Monday 2 March 2015

IDS: 'Obese' benefit claimants should be forced onto liquid diet

Well isn't this interesting.

http://www.politics.co.uk/…/liquid-diets-iain-duncan-smith-…

It seems that Minster for Workhouses (not his title, but maybe it really should be) Iain Duncan-Smith, yes he of the £39 breakfast expenses claim fame, has previous form in the fatty-bashing stakes. Late last year he not only suggested forcing 'obese' recipients of unemployment and disability benefits to undergo the ultra low-calorie Cambridge Weight Plan, but held several meetings with the director (Sir Anthony Leeds, who incidentally also frequently pops up in the media as an 'obesity expert') of the company AND applied pressure to the health secretary to consider setting up an interdepartmental group to consider the efficacy of ultra low-calorie liquid diets as a means of getting benefit claimants back to work. Never mind that these programmes (like all diets) have little proof of their long-term effectiveness, their safety has also been called into question. But if you're IDS, those concerns are irrelevant next to a strategy of making benefits conditional and kicking out, again and again, at those least able to defend themselves.

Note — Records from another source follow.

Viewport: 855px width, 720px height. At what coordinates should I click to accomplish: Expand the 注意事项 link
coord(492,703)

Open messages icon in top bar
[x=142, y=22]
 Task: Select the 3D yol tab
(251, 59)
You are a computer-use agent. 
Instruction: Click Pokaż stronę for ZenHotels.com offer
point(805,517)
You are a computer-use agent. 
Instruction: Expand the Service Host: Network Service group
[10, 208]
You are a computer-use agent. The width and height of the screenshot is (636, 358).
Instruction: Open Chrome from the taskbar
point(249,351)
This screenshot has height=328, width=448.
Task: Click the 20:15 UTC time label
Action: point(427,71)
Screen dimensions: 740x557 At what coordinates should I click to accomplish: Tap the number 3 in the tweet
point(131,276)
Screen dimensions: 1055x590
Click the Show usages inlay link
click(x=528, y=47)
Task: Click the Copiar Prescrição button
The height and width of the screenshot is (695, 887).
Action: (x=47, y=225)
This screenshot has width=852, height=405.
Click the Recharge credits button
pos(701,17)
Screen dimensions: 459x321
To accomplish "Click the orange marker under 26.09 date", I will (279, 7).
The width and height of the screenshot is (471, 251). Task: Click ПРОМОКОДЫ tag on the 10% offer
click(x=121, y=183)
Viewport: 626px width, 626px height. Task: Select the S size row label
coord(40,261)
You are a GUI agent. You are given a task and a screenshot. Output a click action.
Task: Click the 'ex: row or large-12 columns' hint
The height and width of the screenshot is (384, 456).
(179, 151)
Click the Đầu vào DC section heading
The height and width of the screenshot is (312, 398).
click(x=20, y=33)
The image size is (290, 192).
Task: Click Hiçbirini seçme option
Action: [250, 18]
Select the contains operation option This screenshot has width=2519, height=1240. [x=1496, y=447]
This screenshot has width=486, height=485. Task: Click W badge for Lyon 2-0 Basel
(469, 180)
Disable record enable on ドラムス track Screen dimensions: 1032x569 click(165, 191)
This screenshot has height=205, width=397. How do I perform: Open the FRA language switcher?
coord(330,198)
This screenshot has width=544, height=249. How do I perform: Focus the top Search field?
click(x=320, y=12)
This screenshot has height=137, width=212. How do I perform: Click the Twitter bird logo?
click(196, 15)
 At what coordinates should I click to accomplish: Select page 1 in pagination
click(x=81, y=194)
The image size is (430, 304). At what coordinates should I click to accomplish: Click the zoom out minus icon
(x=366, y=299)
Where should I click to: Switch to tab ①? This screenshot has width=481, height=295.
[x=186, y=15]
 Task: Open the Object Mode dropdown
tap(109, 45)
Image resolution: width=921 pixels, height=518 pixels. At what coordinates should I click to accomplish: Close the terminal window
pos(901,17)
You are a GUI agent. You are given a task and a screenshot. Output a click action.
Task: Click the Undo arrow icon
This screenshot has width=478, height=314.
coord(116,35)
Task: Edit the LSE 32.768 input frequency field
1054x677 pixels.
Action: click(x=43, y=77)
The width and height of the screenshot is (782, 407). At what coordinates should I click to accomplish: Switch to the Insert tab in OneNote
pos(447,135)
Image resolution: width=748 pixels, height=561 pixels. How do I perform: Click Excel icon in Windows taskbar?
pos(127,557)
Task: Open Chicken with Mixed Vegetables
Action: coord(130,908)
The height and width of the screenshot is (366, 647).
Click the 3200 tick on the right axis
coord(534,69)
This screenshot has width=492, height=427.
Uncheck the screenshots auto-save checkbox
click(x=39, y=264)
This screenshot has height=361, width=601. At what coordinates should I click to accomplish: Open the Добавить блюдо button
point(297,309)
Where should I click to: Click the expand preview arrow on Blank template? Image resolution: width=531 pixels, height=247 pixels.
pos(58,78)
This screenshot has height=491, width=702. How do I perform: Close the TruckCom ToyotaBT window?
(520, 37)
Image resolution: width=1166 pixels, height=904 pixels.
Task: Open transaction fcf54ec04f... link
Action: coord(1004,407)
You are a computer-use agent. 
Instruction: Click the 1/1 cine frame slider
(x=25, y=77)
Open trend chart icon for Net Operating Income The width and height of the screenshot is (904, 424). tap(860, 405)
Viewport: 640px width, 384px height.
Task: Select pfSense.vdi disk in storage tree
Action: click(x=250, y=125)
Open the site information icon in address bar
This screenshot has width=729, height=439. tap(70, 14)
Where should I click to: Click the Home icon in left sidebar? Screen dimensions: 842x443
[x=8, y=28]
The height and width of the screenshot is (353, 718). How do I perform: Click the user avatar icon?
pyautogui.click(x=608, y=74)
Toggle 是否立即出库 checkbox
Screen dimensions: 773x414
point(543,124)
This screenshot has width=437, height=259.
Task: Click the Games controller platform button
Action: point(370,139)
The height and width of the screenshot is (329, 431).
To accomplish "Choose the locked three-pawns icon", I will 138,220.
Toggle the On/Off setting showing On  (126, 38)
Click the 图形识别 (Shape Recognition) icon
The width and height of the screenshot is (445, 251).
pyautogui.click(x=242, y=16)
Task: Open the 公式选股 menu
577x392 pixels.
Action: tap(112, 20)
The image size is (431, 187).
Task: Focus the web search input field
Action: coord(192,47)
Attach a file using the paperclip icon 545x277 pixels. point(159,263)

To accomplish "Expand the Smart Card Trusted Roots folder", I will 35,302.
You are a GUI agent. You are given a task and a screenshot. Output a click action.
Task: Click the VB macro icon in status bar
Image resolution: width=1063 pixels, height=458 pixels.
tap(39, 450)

(Trigger warning: the linked article is very fatphobic, contains a Weight Loss Journey (TM) story, lots of scaremongering about the 'projected implications' of 'obesity', statistics taken at face value, conflation of weight and health, etc etc. However I wasn't able to find a version that DIDN'T incorporate these elements - itself revealing, of how the media can't even report a story about the infringement of the rights of fat people without the obligatory reminder that 'fat people are a very bad thing').